On this occasion, we decided to go for a paddle down a stretch of the river Servern. Although it’s a local river for us both, it’s surprising how infrequently we get to paddle it on a journey. Normally, we’re either coaching on a short stretch of water, or monitoring a group’s journey from the bank, such as with DofE (Duke of Edinburgh) groups.
Having opted to try a 33km stretch from Montford Bridge to Atcham, we met up at Atcham at 8am to leave a car ready for the end of the day before heading past Shrewsbury up to Montford Bridge. After the cool start in the morning, things where starting to warm up by the time we got on the water at 9am. It didn’t take long for me to remember just how beautiful the river Severn is as we made gentle progress through the countryside.
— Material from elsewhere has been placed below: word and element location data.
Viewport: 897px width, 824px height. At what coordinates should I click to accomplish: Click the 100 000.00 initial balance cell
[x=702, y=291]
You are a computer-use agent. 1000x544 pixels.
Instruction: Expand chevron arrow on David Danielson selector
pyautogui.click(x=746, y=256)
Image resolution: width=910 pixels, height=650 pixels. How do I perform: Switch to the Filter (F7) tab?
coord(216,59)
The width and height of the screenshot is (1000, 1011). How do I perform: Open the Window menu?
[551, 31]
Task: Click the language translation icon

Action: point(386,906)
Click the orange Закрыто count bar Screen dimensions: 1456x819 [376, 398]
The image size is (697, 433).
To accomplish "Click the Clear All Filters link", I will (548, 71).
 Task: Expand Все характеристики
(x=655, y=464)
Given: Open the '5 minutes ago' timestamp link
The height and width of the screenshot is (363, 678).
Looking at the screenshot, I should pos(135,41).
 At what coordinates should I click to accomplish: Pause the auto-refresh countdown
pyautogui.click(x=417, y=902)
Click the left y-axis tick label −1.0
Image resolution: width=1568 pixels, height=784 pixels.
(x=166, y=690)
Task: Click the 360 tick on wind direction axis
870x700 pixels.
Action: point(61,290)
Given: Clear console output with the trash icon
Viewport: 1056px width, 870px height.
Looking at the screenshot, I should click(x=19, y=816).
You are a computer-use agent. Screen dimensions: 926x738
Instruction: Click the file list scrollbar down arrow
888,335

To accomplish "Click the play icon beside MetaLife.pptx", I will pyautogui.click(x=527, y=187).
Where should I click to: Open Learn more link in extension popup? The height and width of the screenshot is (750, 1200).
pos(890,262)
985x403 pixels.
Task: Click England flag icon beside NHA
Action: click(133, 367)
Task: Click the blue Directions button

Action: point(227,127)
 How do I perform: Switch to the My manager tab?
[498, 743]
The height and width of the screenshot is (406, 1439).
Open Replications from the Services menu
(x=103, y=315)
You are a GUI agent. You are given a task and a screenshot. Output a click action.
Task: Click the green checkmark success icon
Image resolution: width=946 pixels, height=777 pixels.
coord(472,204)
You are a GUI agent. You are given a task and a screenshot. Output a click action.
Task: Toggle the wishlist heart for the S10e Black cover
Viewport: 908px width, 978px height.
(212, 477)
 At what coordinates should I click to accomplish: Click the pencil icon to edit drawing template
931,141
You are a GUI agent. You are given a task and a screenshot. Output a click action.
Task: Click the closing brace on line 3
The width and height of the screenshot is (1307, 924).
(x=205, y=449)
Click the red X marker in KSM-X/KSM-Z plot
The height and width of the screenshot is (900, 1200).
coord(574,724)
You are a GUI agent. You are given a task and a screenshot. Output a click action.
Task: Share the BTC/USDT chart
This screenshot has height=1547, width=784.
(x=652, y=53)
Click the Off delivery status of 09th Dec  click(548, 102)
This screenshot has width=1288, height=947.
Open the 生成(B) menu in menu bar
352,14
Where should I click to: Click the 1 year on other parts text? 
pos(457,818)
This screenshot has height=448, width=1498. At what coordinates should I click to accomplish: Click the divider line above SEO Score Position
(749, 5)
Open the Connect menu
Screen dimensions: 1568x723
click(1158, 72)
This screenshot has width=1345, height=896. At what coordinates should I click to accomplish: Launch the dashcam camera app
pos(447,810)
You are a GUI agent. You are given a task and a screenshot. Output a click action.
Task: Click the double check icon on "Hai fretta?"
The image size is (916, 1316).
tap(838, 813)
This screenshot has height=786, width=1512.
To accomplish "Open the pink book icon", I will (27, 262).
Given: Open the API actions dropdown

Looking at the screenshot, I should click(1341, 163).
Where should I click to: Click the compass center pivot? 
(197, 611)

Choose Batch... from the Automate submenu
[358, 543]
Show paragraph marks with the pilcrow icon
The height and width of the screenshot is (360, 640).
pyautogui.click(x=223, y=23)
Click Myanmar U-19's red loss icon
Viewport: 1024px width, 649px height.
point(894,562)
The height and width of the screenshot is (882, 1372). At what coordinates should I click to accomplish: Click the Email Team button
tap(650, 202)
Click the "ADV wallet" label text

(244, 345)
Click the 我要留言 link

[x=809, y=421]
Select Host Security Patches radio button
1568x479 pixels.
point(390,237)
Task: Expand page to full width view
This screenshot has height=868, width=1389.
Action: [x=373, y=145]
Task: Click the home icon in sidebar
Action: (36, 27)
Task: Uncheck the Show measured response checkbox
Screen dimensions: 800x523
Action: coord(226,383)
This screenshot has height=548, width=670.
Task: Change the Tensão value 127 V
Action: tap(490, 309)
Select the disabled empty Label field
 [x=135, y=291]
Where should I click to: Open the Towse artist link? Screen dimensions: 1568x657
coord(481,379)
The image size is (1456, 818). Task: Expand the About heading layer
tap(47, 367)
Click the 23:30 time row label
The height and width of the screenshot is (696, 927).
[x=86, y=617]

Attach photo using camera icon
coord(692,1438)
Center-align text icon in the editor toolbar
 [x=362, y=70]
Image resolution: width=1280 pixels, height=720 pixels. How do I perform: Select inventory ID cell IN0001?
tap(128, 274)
After what felt like only half an hour of paddling, I was surprised when Chris decided it was time to stop for a brew. If we were going to stop every 2km, paddling 33km was going to take a bit longer than I’d expected! However, as Chris knows only too well, it’s stops like this that make trips memorable. It’s also easier to talk face to face than it is to the back of someone’s head!
After a very pleasant cup of tea, we started to make more serious progress as we tackled the large loop in the river that encloses Isle Park Farm. This is a psychologically demoralising loop that would only take a 350m walk to cut out over 7km of river. It may be the journey and the experience that counts, but it still plays on your mind.
Having had no rain for weeks now, the water level was right down. As a result, we couldn’t see much over the river banks but is was lovely none the less. The river was alive with swans and ducks and the occasional sighting of fish jumping. On our approach to Shrewsbury, we came across a group of 11 swans near a beach, and quickly decided that it would make an ideal place to stop for lunch.
Having negotiated Shrewsbury and a brief walk around the weir, the river had a very different feel from the first half of the day. Although still beautiful, there is much more evidence of human activity with road and railway bridges as well as footpaths that follow the river banks.
Our final approach into Atcham involved a bit of scraping along the bottom as there seemed to be a distinct lack of water but, with a bit of muscle power to make up for the lack of desire to get wet feet, we managed to make it to the landing site shortly after 4pm.
It was great to spend the day with Chris and to enjoy the beauty of this magnificent river. We’re so fortunate to have it so close by.